As for regimes slightly less adept at the manipulation of truth, Honduran coup president Roberto Micheletti was eventually forced to amend his claim last Sept. 21 that Zelaya was in a hotel in Managua, Nicaragua, after being presented with overwhelming evidence to the contrary, such as the legitimate president’s appearance on the balcony of the Brazilian embassy in Tegucigalpa. Aside from hiring U.S. lobbying firms to promote the coup on Capitol Hill, other coup government attempts at truth manipulation consisted of crafting pro-coup commercials for Honduran television starring Zelaya’s cowboy hat alongside the red beret of Venezuelan President Hugo Chávez—although it was never clear why these two forms of Latin American headgear were any more ominous than those used by right-wing dictators.

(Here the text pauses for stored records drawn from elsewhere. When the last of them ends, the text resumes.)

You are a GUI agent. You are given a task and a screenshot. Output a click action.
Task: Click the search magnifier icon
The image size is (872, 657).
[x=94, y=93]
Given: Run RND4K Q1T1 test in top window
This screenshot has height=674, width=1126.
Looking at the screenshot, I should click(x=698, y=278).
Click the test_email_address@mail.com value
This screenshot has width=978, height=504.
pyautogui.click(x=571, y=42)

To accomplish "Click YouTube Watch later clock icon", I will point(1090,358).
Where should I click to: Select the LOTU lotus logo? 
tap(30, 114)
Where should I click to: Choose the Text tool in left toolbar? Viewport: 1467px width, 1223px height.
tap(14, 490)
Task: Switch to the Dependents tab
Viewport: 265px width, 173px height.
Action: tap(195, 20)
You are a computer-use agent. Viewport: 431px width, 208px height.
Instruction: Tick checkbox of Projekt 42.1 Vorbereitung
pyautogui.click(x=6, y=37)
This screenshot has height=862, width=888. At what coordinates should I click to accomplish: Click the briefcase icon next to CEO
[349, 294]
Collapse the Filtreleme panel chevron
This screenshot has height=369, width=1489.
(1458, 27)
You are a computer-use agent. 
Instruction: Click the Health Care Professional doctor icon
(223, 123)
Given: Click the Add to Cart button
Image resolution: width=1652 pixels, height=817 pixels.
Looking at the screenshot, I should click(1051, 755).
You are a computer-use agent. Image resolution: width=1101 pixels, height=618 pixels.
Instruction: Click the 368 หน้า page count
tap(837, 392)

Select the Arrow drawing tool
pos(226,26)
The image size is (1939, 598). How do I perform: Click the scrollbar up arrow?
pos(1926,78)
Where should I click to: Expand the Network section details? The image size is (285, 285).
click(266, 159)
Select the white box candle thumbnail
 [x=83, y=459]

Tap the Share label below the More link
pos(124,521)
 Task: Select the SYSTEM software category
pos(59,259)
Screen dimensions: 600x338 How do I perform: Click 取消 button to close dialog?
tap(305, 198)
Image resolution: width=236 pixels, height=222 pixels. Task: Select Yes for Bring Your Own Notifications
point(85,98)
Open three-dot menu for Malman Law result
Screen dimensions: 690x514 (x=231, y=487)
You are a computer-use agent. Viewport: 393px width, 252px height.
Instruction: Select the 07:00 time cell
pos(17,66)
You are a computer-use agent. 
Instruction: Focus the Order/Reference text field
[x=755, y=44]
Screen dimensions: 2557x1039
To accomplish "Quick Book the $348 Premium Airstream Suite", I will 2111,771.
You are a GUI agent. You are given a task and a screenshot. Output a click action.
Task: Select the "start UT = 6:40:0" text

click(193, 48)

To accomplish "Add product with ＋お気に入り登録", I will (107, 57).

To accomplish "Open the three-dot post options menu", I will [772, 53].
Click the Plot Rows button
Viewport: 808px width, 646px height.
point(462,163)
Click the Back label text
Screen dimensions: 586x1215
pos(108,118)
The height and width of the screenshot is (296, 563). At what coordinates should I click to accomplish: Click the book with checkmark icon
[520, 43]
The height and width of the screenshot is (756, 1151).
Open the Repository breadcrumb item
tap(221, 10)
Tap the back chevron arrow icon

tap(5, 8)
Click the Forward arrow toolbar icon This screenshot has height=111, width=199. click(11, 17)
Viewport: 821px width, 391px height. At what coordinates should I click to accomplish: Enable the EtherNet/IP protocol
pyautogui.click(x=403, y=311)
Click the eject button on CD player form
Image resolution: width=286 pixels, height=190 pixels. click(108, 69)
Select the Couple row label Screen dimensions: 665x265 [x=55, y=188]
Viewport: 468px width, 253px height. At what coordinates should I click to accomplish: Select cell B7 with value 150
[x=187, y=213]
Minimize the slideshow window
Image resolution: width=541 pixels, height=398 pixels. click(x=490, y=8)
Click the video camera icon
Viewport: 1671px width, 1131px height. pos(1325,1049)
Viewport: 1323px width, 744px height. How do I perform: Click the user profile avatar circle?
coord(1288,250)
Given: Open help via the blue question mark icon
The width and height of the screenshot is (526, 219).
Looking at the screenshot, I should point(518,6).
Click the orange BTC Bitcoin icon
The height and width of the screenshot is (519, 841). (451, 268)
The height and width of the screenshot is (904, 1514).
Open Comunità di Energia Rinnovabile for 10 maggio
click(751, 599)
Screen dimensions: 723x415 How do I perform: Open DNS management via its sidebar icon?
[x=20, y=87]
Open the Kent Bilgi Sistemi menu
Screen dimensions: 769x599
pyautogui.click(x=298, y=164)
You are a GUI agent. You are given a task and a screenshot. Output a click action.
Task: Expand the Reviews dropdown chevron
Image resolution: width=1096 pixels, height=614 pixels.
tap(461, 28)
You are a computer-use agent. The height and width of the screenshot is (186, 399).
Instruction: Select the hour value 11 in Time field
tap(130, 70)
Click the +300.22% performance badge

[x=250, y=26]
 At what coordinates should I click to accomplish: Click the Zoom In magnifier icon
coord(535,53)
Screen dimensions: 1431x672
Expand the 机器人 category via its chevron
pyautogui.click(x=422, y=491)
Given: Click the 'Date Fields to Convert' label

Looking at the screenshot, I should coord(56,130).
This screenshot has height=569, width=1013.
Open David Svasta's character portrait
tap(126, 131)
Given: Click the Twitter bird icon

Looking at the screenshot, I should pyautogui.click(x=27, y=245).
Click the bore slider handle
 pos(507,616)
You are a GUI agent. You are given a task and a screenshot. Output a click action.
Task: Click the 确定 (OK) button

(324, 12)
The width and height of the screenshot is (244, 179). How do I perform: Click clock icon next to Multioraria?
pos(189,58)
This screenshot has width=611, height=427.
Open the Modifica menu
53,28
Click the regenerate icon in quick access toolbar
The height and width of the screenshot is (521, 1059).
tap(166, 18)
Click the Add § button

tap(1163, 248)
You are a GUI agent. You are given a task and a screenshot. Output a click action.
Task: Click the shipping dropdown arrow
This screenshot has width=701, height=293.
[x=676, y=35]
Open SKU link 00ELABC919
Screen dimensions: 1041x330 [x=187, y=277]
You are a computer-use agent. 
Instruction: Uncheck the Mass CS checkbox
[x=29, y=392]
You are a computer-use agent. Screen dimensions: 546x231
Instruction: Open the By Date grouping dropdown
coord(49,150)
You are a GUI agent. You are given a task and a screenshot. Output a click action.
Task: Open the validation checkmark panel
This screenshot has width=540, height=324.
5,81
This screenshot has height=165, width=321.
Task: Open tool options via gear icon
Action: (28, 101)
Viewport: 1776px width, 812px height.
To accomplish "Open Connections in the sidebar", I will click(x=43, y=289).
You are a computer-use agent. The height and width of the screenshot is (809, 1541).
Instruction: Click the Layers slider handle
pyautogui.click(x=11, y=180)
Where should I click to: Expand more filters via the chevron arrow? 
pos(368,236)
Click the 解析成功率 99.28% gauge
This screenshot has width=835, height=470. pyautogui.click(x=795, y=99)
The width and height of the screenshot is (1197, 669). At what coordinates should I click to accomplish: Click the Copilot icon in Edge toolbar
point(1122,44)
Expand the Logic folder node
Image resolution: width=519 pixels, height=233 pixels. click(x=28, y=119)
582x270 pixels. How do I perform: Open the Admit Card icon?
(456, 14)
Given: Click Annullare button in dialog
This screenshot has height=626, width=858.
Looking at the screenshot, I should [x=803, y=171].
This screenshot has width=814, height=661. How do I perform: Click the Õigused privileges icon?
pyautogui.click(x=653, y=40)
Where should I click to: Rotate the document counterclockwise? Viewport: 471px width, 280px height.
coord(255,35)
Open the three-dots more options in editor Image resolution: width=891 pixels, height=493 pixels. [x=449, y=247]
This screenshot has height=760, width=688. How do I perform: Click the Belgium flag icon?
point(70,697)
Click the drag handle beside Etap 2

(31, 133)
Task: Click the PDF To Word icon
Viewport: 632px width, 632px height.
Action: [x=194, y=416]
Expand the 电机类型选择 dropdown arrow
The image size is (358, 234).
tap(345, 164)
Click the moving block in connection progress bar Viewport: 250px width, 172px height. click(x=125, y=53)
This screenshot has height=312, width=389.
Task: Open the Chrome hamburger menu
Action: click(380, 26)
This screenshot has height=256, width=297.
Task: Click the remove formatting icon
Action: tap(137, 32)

Zelaya and companions remained in the embassy for over 4 months, during which time the Honduran police force and military amused themselves by violently dislodging anti-coup resistance members from the embassy environs, shining lights into the building in order to disturb the sleeping patterns of those inside, and playing loud and irritating music, which coup general Romeo Vásquez Velásquez endeavored to convince me during an interview was merely the “Las Mañanitas” birthday song. As for other Latin American nations in which the U.S. has feigned obliviousness to coups, the Honduran embassy in Guatemala City hosted its own political guest in August of this year: former Guatemalan prison system director Alejandro Giammattei, in search of asylum from accusations of involvement in a prison massacre and various other crimes.
Giammattei, who eventually turned himself into Guatemalan authorities, has just declared that he was offered safe passage out of the country by the International Commission against Impunity in Guatemala in exchange for his cooperation. Additional regional opportunities for irony include recent reassurances by former Guatemalan vice-president Eduardo Stein—coordinator of the post-coup Honduran Truth Commission—that the installation of an International Commission against Impunity in Honduras would not infringe on the judicial powers of the state, which are to thank for the exoneration of the Honduran military for its role in the coup. As the words “truth” and “impunity” appear to have been purged of all real significance, perhaps investigative chores should be clarified via the establishment of a Commission to Explain Why Romeo Vásquez is Now Director of the State Telecommunications Company While Anti-Coup Citizens Continue to be Assassinated.